**What is expected**
Copy the data verbatim from the line with "The image size is (980, 503)." through the end of the data, including both of those lines, and omit the pictures from your reply.

**Provided information**
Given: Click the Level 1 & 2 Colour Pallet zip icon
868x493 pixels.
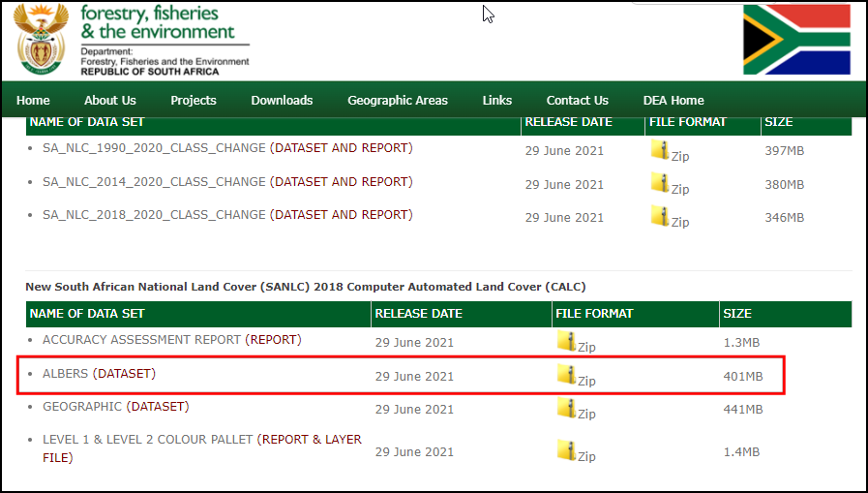Looking at the screenshot, I should click(x=566, y=449).
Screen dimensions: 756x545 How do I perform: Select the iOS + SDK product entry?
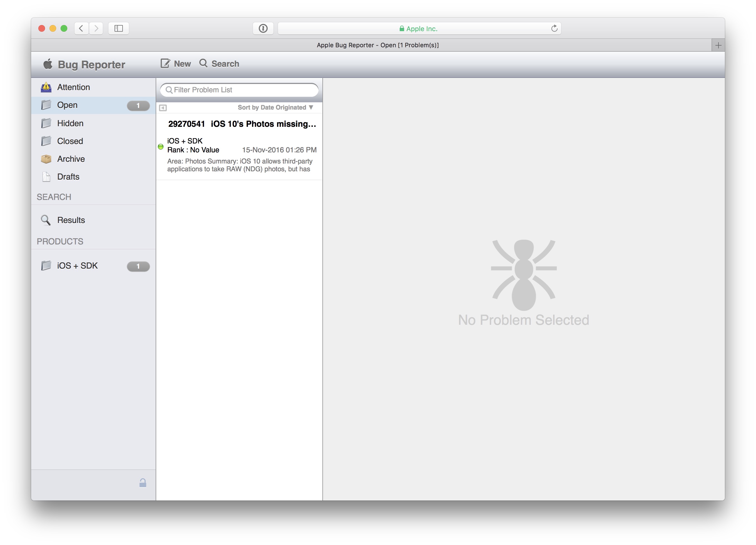tap(77, 265)
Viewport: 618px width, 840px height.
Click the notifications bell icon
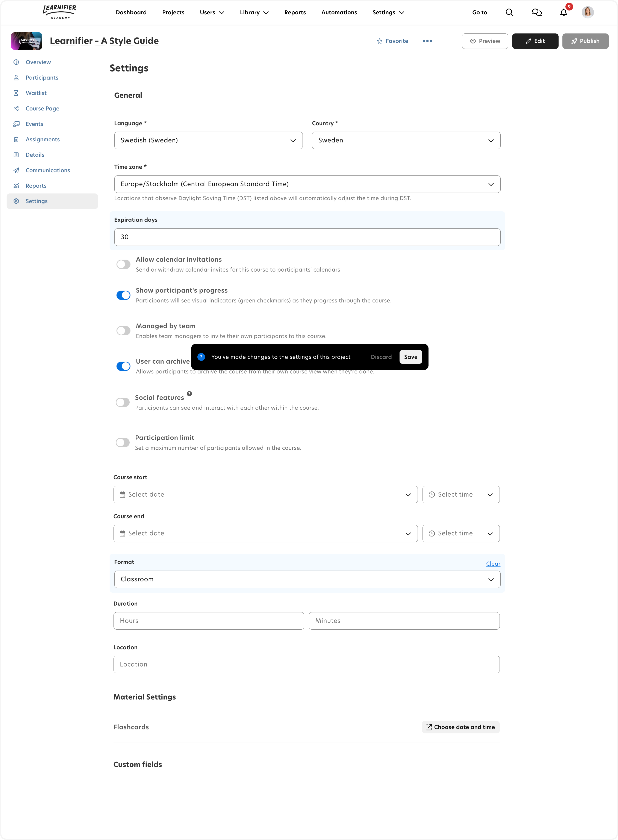pos(563,13)
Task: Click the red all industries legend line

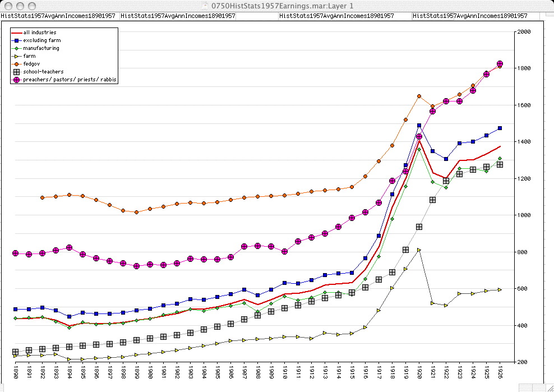Action: tap(17, 33)
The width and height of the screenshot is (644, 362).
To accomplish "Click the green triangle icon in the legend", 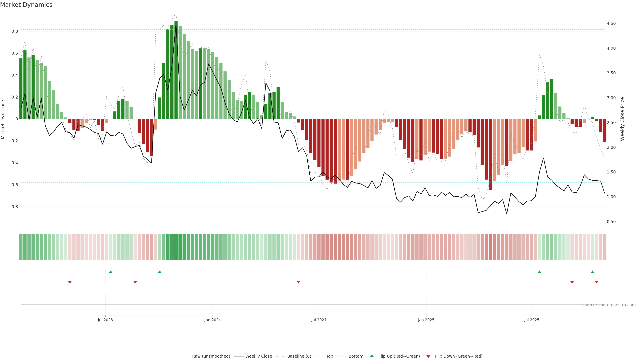I will (372, 356).
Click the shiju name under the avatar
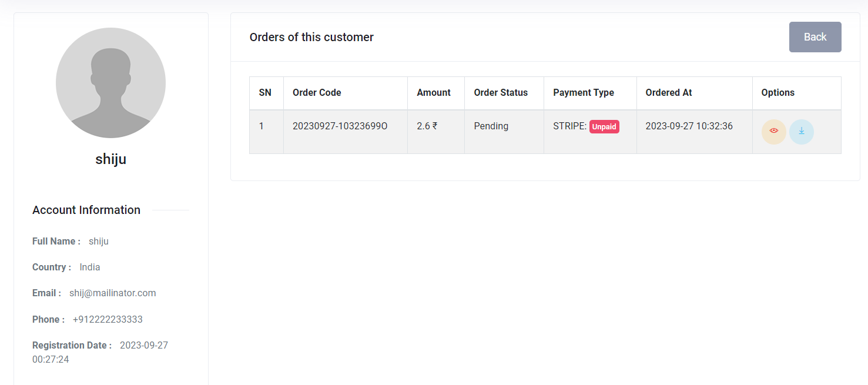The width and height of the screenshot is (868, 385). 110,159
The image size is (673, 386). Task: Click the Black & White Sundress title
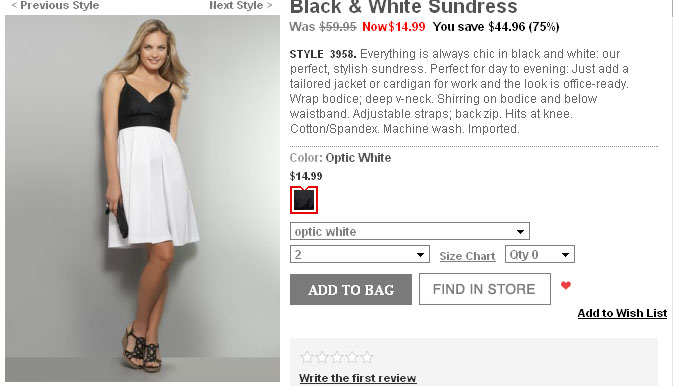(403, 7)
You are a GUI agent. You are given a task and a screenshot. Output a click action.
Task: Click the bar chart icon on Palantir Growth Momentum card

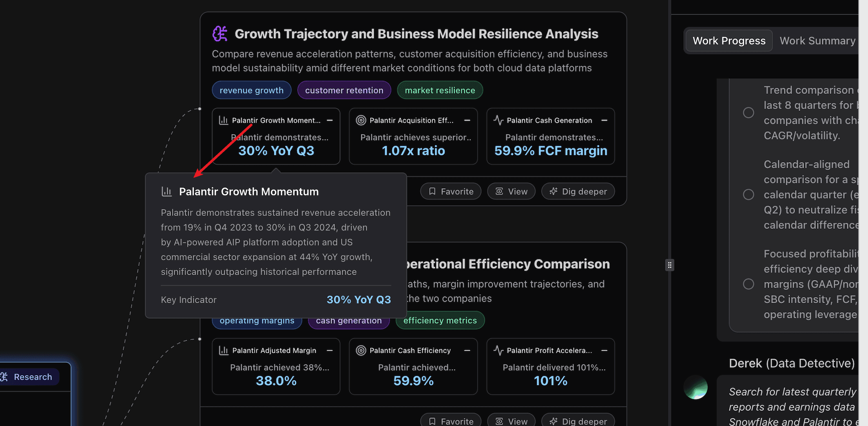[223, 120]
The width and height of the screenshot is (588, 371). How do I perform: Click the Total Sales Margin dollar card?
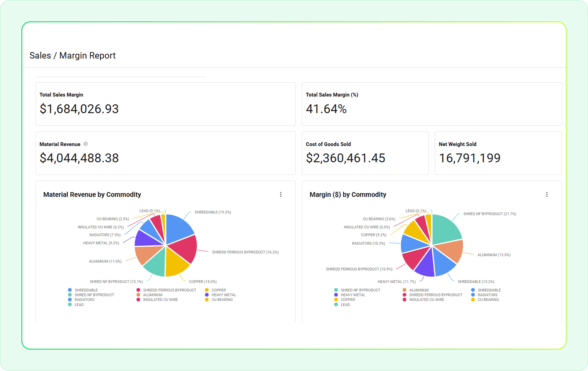pyautogui.click(x=165, y=104)
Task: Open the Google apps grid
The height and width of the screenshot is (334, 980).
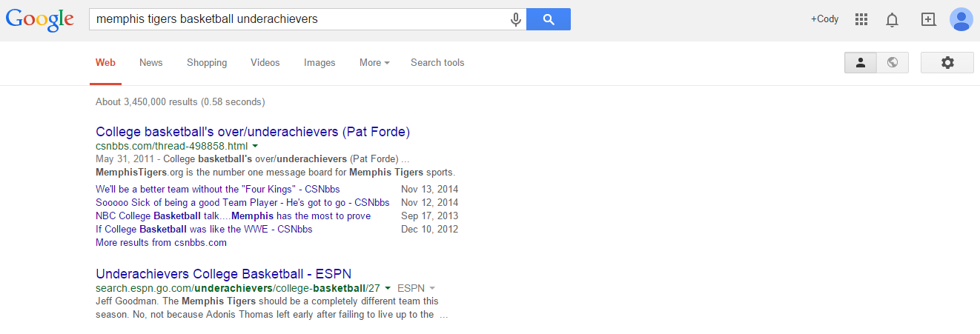Action: (861, 19)
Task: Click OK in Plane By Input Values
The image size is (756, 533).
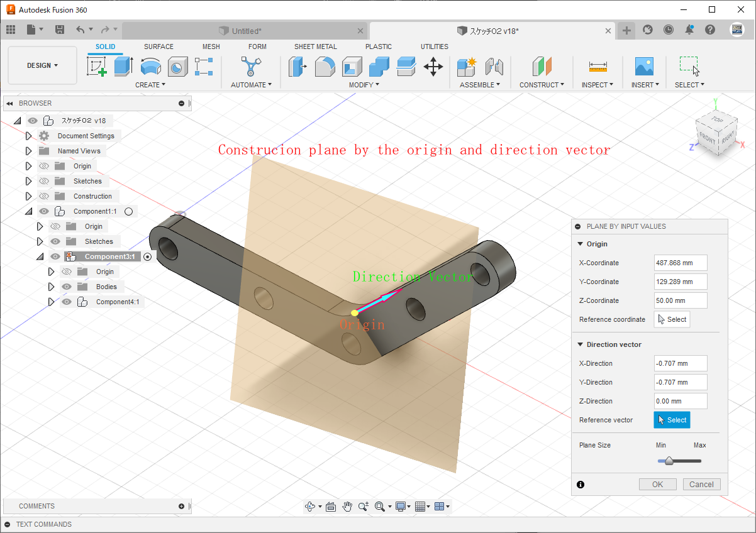Action: [x=657, y=484]
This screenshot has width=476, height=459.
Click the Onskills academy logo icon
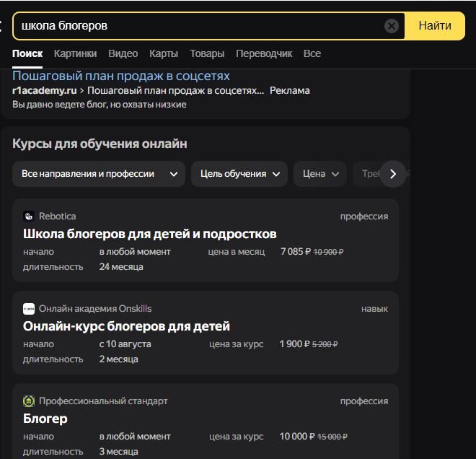point(29,309)
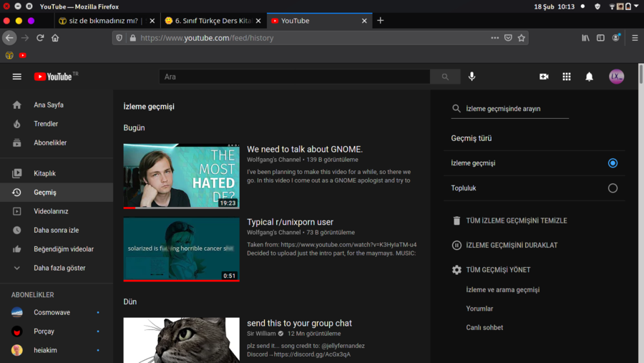644x363 pixels.
Task: Click the We need to talk about GNOME thumbnail
Action: point(181,176)
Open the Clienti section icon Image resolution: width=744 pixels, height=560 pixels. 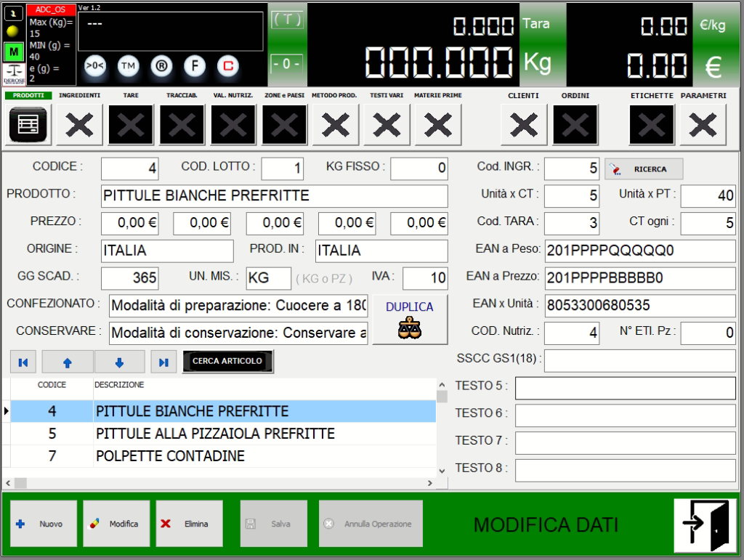coord(523,125)
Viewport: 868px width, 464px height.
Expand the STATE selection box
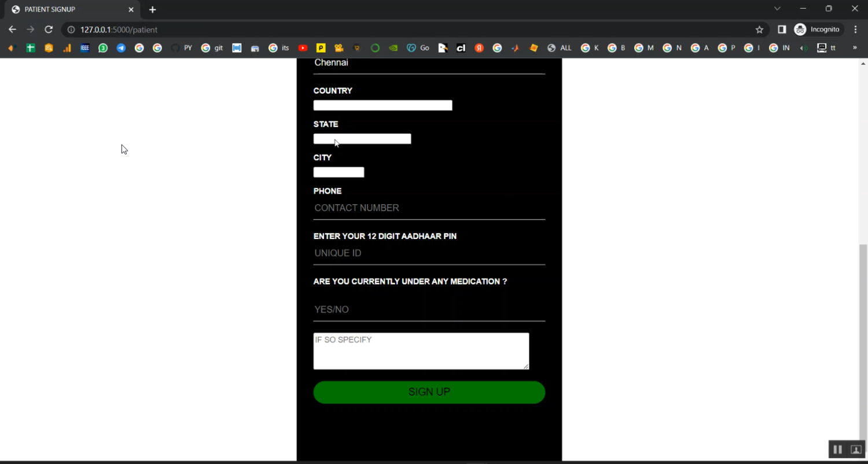click(x=362, y=139)
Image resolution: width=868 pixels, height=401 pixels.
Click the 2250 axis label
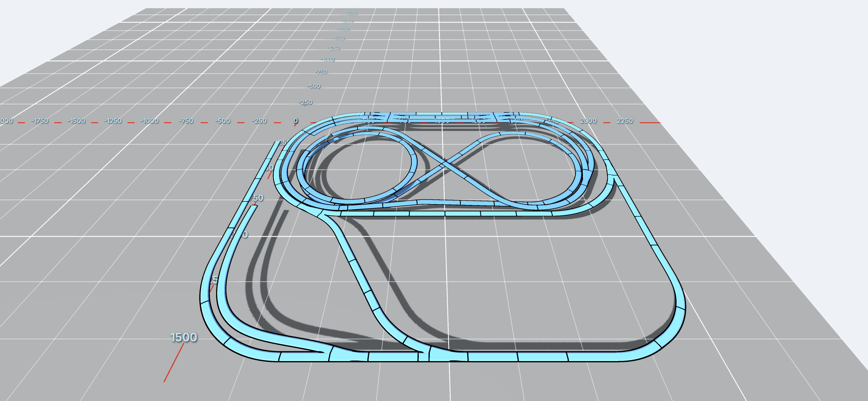[x=625, y=121]
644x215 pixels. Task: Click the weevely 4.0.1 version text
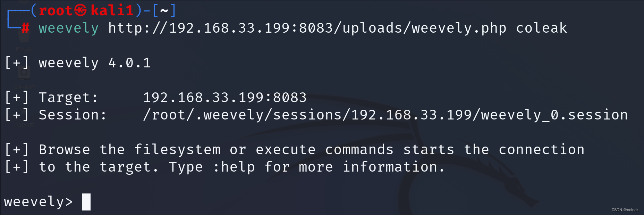point(95,63)
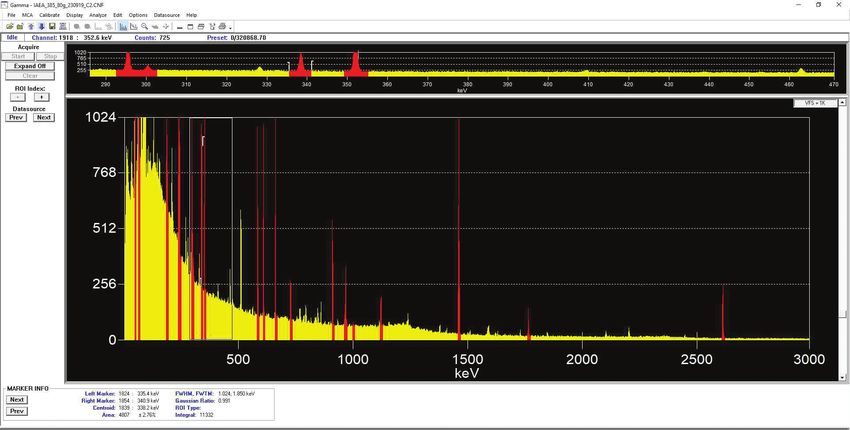This screenshot has width=850, height=430.
Task: Click the spectrum scrollbar up arrow
Action: pyautogui.click(x=844, y=101)
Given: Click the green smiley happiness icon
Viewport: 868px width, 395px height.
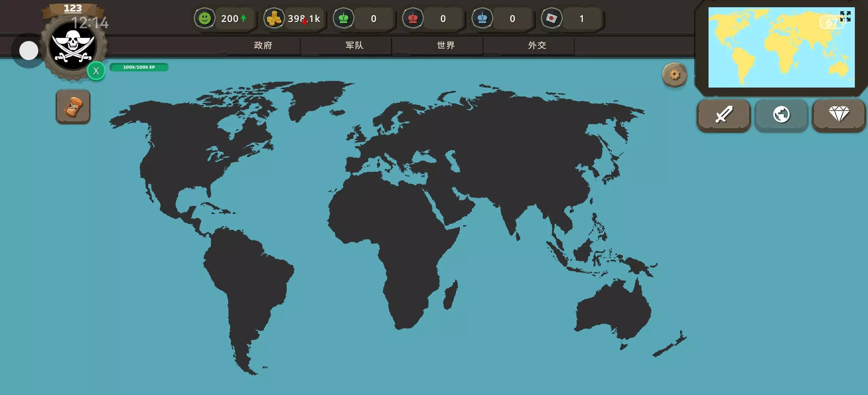Looking at the screenshot, I should click(x=205, y=19).
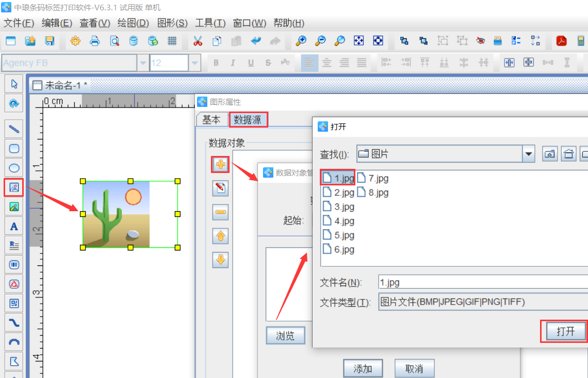This screenshot has width=588, height=378.
Task: Open the 查找 folder location dropdown
Action: [528, 153]
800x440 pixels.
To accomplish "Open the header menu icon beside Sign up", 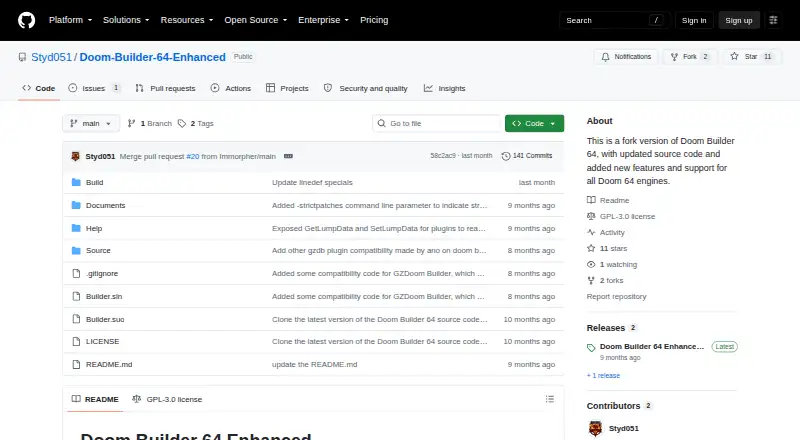I will point(773,20).
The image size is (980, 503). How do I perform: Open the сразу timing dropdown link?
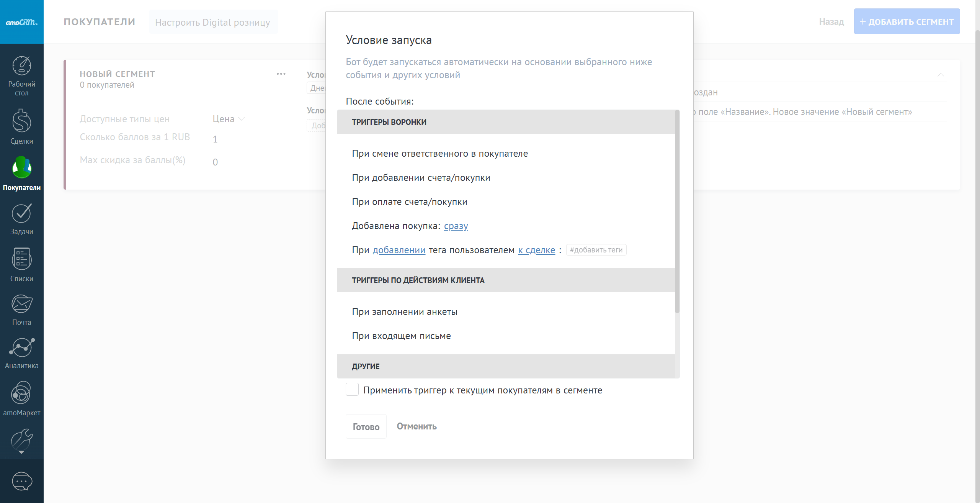click(456, 226)
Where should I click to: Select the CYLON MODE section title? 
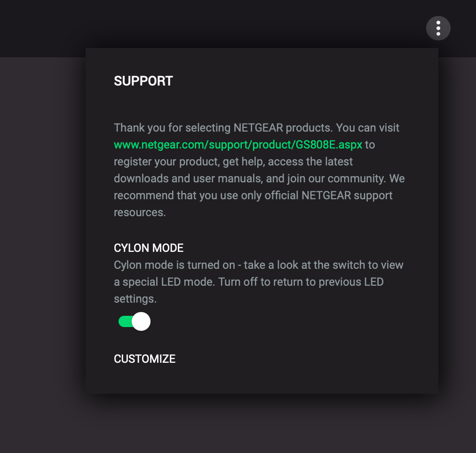149,248
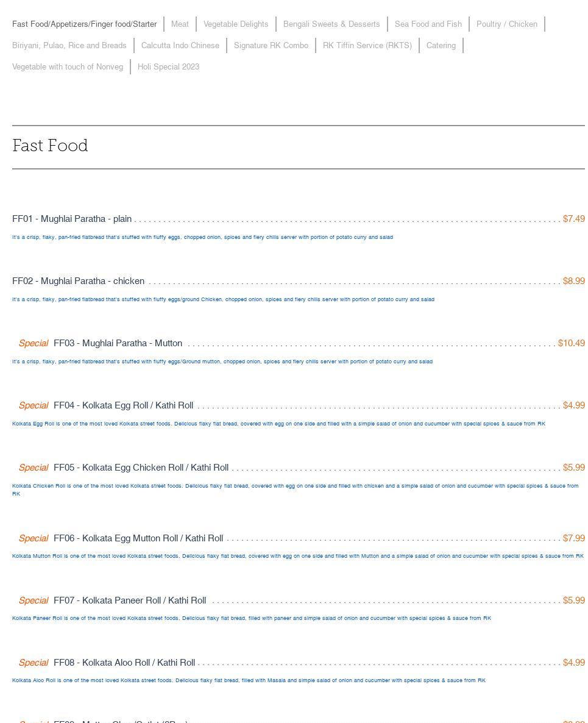
Task: Select Bengali Sweets & Desserts tab
Action: click(331, 24)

**Right answer**
The image size is (980, 503). How do I perform: Open the сразу timing dropdown link?
click(456, 226)
Where should I click to: Select the CYLON MODE section title? 
149,248
Task: Select Bengali Sweets & Desserts tab
Action: click(331, 24)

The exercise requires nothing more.